• _Aim of the exercise_
Copy the rows below word for word, starting at the line containing "Open the Blog nav link" and ending at the line containing "will tap(22, 510).", with both of those lines included.

===== Entries provided

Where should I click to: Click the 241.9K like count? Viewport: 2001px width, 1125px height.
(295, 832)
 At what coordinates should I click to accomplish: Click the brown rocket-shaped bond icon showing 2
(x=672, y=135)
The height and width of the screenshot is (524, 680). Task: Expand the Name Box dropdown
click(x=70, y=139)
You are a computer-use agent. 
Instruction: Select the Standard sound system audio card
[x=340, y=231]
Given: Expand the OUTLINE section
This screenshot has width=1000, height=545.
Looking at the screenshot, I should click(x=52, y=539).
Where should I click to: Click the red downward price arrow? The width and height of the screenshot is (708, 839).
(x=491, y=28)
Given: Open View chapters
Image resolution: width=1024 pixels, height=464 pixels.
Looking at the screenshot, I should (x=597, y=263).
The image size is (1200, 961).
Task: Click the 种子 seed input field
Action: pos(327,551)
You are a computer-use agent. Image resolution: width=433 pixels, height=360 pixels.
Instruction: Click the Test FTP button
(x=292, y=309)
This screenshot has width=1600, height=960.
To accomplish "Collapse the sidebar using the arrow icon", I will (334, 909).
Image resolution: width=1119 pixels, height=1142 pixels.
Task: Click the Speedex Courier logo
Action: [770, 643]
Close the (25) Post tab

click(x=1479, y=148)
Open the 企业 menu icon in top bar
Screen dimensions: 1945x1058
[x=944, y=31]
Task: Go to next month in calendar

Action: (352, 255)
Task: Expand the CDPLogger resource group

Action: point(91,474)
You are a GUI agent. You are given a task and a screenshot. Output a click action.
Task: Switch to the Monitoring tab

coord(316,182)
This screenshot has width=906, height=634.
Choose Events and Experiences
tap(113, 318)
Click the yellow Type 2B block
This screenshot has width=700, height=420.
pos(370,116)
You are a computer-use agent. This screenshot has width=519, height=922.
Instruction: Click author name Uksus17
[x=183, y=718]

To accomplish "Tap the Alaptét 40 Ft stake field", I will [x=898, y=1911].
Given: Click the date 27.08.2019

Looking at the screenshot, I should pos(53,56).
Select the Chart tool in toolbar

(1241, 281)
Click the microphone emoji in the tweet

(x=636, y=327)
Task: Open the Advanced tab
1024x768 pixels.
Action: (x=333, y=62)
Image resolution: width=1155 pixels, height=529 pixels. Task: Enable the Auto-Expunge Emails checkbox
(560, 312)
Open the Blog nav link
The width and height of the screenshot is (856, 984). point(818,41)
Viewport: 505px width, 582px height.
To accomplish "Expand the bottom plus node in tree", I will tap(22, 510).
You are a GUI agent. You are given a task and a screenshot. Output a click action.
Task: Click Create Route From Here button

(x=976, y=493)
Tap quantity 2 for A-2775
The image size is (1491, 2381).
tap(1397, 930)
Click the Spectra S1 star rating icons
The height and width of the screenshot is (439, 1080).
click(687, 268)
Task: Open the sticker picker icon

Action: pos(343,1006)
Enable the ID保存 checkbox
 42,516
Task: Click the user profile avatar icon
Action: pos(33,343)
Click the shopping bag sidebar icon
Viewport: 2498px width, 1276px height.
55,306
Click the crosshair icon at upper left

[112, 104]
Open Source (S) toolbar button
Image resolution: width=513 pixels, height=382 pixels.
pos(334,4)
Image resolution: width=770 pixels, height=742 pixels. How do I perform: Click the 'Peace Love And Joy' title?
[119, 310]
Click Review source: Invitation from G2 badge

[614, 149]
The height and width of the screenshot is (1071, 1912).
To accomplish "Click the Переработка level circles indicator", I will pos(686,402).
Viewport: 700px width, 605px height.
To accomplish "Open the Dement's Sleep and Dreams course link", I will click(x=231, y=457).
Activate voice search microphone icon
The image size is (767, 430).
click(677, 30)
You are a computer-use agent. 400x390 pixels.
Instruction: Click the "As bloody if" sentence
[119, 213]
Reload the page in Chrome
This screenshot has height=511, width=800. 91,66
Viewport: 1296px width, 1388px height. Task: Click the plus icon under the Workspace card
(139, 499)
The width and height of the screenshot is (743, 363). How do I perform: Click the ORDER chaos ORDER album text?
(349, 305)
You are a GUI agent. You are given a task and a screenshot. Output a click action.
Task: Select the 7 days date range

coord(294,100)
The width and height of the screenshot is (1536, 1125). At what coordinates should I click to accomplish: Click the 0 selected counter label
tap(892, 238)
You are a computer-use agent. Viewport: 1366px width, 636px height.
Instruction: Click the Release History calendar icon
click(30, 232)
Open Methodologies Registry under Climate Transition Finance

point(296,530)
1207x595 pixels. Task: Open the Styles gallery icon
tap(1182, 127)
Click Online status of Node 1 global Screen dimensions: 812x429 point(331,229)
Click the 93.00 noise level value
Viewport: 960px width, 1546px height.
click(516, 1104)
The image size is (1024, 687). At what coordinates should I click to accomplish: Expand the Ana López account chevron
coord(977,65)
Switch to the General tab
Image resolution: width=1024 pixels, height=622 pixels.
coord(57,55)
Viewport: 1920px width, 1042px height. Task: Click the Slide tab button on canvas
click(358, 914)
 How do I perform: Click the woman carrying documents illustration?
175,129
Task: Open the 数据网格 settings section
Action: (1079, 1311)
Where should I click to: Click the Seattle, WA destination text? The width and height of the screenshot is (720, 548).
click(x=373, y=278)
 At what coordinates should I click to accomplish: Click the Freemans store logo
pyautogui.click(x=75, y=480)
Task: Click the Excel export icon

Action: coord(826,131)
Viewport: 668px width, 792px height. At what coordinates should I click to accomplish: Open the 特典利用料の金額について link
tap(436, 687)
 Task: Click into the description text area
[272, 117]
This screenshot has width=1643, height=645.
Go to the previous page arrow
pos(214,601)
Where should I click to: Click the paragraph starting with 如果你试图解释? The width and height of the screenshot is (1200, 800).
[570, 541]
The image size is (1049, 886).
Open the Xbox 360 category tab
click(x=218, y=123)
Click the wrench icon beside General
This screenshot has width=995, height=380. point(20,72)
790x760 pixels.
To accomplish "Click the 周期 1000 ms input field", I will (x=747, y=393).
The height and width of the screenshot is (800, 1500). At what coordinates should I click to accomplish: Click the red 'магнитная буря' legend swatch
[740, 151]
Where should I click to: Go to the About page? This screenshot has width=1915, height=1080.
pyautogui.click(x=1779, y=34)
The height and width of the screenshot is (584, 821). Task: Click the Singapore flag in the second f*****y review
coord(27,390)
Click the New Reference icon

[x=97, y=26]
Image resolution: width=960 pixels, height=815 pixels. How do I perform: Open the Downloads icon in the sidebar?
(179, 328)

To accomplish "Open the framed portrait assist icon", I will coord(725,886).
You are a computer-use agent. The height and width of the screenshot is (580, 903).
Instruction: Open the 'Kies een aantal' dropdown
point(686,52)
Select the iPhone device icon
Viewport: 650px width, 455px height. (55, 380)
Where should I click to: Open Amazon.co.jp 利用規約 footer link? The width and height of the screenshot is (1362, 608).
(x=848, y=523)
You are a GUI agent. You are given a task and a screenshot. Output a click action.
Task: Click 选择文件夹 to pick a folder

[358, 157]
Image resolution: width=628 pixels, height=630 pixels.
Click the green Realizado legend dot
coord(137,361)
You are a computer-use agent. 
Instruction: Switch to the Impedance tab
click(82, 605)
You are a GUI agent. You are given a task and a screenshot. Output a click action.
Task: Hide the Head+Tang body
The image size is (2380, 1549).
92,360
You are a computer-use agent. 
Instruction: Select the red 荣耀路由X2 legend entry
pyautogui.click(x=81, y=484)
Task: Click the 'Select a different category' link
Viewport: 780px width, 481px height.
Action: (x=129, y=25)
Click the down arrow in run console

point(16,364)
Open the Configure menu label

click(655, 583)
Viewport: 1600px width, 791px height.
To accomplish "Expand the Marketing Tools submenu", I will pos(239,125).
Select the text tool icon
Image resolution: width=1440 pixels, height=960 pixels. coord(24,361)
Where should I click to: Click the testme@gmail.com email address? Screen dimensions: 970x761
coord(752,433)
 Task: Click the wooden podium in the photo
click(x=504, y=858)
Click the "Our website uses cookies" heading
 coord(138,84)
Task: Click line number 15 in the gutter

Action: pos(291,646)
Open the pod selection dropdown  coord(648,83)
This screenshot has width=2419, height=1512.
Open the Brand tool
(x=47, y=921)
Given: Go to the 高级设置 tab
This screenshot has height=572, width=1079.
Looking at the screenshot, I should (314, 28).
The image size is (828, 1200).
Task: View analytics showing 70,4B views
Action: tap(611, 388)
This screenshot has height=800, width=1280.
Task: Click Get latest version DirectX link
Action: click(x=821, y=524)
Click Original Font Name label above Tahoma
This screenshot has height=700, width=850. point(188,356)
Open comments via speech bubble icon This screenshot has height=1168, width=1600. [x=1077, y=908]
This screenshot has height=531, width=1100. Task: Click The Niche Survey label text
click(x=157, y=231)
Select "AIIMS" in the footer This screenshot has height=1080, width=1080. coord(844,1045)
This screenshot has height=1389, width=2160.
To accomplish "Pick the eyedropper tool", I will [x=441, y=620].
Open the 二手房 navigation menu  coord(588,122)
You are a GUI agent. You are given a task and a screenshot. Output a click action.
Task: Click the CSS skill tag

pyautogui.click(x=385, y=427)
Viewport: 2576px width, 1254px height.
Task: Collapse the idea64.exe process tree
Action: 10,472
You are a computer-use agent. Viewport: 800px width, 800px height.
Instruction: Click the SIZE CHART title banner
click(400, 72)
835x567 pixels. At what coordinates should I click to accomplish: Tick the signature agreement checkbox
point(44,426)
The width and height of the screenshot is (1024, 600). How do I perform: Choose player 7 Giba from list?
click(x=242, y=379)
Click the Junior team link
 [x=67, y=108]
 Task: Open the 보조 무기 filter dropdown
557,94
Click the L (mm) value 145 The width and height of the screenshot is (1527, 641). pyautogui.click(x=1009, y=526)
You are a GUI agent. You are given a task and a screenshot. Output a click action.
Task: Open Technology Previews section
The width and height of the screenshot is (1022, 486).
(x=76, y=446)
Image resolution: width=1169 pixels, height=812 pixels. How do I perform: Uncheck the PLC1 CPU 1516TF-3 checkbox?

==========

• _The reply_
Open the Blog nav link
The width and height of the screenshot is (856, 984). point(818,41)
Viewport: 505px width, 582px height.
To accomplish "Expand the bottom plus node in tree", I will tap(22, 510).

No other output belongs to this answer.